En los Evangelios de los cinco domingos de Cuaresma hemos contemplado a Jesús ofreciendo un agua viva que no dará más sed, dando visión a un ciego, y levantando a Lázaro de su tumba. Los gestos de Jesús nos asombran y nos sugieren preguntas sobre el sentido de nuestras vidas. Quién es este Dios que, como uno más, caminando entre los suyos, ofrece una vida distinta y promete la salvación. La medicina de Jesús es espiritual, lo cual no significa que deja de tener un beneficio en la vida temporal.
Los discípulos cuestionan a Jesús por qué hace estos signos.
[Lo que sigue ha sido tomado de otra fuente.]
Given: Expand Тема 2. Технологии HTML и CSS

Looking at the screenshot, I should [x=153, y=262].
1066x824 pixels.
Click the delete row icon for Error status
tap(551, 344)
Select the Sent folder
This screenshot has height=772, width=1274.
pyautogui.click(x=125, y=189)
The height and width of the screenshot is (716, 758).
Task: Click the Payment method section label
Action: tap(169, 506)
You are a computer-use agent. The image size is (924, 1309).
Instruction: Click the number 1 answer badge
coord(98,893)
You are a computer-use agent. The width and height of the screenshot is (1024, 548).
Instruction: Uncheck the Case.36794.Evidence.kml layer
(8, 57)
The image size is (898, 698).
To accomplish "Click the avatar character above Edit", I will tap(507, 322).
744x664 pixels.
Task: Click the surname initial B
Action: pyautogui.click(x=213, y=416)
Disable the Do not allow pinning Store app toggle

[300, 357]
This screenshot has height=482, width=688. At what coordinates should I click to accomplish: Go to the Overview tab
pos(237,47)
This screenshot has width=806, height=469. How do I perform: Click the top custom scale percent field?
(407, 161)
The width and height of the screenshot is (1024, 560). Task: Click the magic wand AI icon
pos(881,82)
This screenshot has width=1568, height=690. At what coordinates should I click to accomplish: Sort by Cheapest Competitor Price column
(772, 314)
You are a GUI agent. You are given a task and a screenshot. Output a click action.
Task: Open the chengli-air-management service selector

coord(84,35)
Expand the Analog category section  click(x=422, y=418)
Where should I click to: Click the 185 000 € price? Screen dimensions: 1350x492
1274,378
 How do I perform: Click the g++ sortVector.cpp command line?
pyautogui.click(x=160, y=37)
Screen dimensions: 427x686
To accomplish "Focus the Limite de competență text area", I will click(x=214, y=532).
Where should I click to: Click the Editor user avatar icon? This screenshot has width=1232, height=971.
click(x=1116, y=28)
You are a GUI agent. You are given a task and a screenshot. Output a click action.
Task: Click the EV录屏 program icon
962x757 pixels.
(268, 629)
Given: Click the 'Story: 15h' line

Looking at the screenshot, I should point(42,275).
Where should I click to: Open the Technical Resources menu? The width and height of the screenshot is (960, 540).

Nosotros no dejamos de preguntar al protagonista del cuarto Evangelio sobre el sentido de estas acciones, a lo que se nos responde: “para los que están aquí vean que el Padre me ha enviado” “y por lo que ven crean en el Padre Celestial”. Podemos intuir que la sed, la falta de vista e incluso la defunción no son el final. La enfermedad y el deceso han sido el medio para descubrir la Gloria de Dios. La samaritana, el ciego de nacimiento y Lázaro vieron y creyeron; las encrucijadas de la historia no terminan en la expiración eterna, sino en la vida del Resucitado, la fe más allá de la muerte es posible en Jesús de Nazaret. Viva Jesús Resucitado.